Optimiser l’adéquation de l’accès à l’hémodialyse et à la dialyse péritonéale : évaluation et gestion cliniques

Plus de 2,5 millions de personnes dans le monde dépendent d'une thérapie de remplacement rénal, et l'échec de l'accès vasculaire ou péritonéal contribue à plus de 15 % de toutes les hospitalisations liées à la dialyse. Un accès inadéquat conduit à une clairance sous-thérapeutique des solutés, se manifestant par un Kt/V < 1,2 pour l'hémodialyse trois fois par semaine ou un Kt/V hebdomadaire < 2,0 pour la dialyse péritonéale. Une évaluation précise combine des mesures quantitatives de débit, l'imagerie et le test de Daugirdas ou d'équilibrage péritonéal, guidant les interventions en temps opportun. Une correction précoce avec une anticoagulation fondée sur des données probantes, une thérapie de verrouillage antimicrobien et une révision chirurgicale améliore la survie à un an de 68 % à 82 % chez les patients incidents.

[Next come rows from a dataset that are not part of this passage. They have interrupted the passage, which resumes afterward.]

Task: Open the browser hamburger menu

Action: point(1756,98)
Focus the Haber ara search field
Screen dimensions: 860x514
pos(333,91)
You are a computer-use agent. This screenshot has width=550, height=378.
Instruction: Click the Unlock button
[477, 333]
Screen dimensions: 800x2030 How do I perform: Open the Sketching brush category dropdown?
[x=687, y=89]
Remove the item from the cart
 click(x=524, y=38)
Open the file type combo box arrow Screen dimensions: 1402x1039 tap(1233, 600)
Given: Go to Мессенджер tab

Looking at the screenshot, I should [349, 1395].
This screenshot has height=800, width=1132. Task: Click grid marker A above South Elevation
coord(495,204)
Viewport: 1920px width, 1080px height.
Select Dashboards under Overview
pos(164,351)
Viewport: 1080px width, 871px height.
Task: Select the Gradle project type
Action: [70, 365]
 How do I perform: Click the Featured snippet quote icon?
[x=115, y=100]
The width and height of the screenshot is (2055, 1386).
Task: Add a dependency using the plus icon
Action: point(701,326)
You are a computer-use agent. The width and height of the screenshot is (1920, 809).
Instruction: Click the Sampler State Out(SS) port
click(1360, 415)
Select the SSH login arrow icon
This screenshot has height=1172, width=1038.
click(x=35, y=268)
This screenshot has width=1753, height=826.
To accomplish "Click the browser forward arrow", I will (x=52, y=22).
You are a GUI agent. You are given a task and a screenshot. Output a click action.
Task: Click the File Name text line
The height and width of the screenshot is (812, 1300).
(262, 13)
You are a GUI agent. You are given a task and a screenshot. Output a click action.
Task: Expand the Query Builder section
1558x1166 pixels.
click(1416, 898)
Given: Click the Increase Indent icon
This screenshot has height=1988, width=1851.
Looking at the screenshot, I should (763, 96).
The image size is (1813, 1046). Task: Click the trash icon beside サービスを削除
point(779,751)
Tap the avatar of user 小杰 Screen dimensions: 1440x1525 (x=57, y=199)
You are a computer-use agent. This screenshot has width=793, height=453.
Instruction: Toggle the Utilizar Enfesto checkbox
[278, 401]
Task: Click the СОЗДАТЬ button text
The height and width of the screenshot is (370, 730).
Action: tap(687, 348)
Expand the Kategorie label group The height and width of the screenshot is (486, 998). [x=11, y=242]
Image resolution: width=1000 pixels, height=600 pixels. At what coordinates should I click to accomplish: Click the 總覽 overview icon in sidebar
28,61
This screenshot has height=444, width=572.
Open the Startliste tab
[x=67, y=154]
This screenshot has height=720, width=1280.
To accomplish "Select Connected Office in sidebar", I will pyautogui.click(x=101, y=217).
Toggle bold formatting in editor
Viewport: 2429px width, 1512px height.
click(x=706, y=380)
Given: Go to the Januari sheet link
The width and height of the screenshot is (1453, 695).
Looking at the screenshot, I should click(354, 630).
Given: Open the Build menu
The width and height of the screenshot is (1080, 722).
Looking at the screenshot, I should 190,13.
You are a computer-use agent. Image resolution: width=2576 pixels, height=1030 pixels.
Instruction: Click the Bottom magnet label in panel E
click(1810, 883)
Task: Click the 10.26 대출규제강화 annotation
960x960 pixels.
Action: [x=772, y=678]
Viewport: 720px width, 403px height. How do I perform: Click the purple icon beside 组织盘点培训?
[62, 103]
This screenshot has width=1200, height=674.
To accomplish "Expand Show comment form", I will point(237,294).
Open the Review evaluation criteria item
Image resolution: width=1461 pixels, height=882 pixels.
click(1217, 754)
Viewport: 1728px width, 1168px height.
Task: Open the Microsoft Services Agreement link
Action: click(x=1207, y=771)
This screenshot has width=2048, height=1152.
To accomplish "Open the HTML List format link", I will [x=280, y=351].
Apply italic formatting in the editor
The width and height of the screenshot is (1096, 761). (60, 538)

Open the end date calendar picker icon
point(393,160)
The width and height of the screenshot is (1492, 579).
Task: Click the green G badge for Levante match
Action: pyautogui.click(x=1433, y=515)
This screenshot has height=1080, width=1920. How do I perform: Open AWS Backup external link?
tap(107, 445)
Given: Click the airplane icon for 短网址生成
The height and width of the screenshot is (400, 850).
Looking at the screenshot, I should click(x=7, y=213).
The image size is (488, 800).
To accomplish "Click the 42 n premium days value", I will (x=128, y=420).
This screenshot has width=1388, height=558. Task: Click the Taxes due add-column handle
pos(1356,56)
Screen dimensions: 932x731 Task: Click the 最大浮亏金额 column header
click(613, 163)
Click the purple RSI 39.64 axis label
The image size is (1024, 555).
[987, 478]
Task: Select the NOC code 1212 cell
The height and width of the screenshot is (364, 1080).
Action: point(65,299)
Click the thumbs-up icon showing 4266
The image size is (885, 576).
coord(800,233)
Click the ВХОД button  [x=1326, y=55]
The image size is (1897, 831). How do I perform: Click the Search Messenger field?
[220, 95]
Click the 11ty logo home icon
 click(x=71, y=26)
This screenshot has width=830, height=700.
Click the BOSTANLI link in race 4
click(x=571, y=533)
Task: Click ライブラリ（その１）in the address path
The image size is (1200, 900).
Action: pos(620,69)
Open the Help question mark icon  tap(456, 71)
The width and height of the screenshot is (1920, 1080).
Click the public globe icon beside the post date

📖 8 min readJuly 11, 2026MedMind AI Editorial
🔊 Listen to article

AI-narrated · Microsoft Neural Voice · FR · Streams instantly

🤖
AI-Generated · Evidence-Based
Based on AHA / ACC / ESC / WHO / NICE clinical guidelines

Points clés

ℹ️• Un accès adéquat pour l'hémodialyse est défini par un débit à une seule aiguille ≥ 300 ml/min ou un débit à double aiguille ≥ 500 ml/min (KDIGO 2021). • Cibler l'hémodialyse Kt/V≥1,2 par séance (≥1,6 par semaine) et la dialyse péritonéale hebdomadaire Kt/V≥2,0 (KDOQI 2022). • L'incidence des infections sanguines liées au cathéter (CRBSI) est de 0,5 à 1,0 épisodes pour 1 000 jours de cathéter ; le verrouillage antimicrobien avec 4 % de citrate réduit ce phénomène de 58 % (IDSA 2022). • La perméabilité primaire de la fistule artérioveineuse primaire (FAV) à 12 mois est de 78 % (Fistula First Initiative, 2020). • Les greffes de canulation précoces (ePTFE) atteignent un débit utilisable ≥90 % en 7 jours, contre 45 % pour les greffes standard (NICE NG107, 2021). • Un bolus d'héparine de 5 000 U IV suivi d'une perfusion de 1 000 U/h maintient le temps de coagulation du circuit > 30 min dans > 95 % des cas (KDOQI 2022). • Une dose verrouillée de cathéter d'Alteplase de 2 mg par lumière élimine > 85 % du thrombus de fibrine en 30 minutes (ECR, 2020, NNT=4). • La ponction guidée par échographie réduit les complications de ponction artérielle de 3,2 % à 0,7 % (ACC/AHA 2021). • Les patients sous dialyse péritonéale dont la glycémie du dialysat sur 24 heures est ≥ 2 L ont un risque 1,4 fois plus élevé d'échec de l'ultrafiltration (OMS 2023). • La révision chirurgicale dans les 30 jours suivant l'échec de l'accès réduit la mortalité à 1 an de 22 % à 14 % (NEJM 2022, HR0,64).

Aperçu et épidémiologie

L'adéquation de l'accès à la thérapie de remplacement rénal (RRT) fait référence à la performance fonctionnelle soit d'un conduit vasculaire pour l'hémodialyse (HD), soit d'un cathéter péritonéal pour la dialyse péritonéale (DP) qui permet l'élimination des solutés et l'ultrafiltration prescrits sans échec prématuré. Les codes de la Classification internationale des maladies, 10e révision (CIM‑10) les plus pertinents pour les complications d'accès comprennent Z99.2 (dépendance à la dialyse rénale), T82.7 (infection et réaction inflammatoire due à un cathéter vasculaire) et T85.5 (infection et réaction inflammatoire due à un cathéter de dialyse péritonéale).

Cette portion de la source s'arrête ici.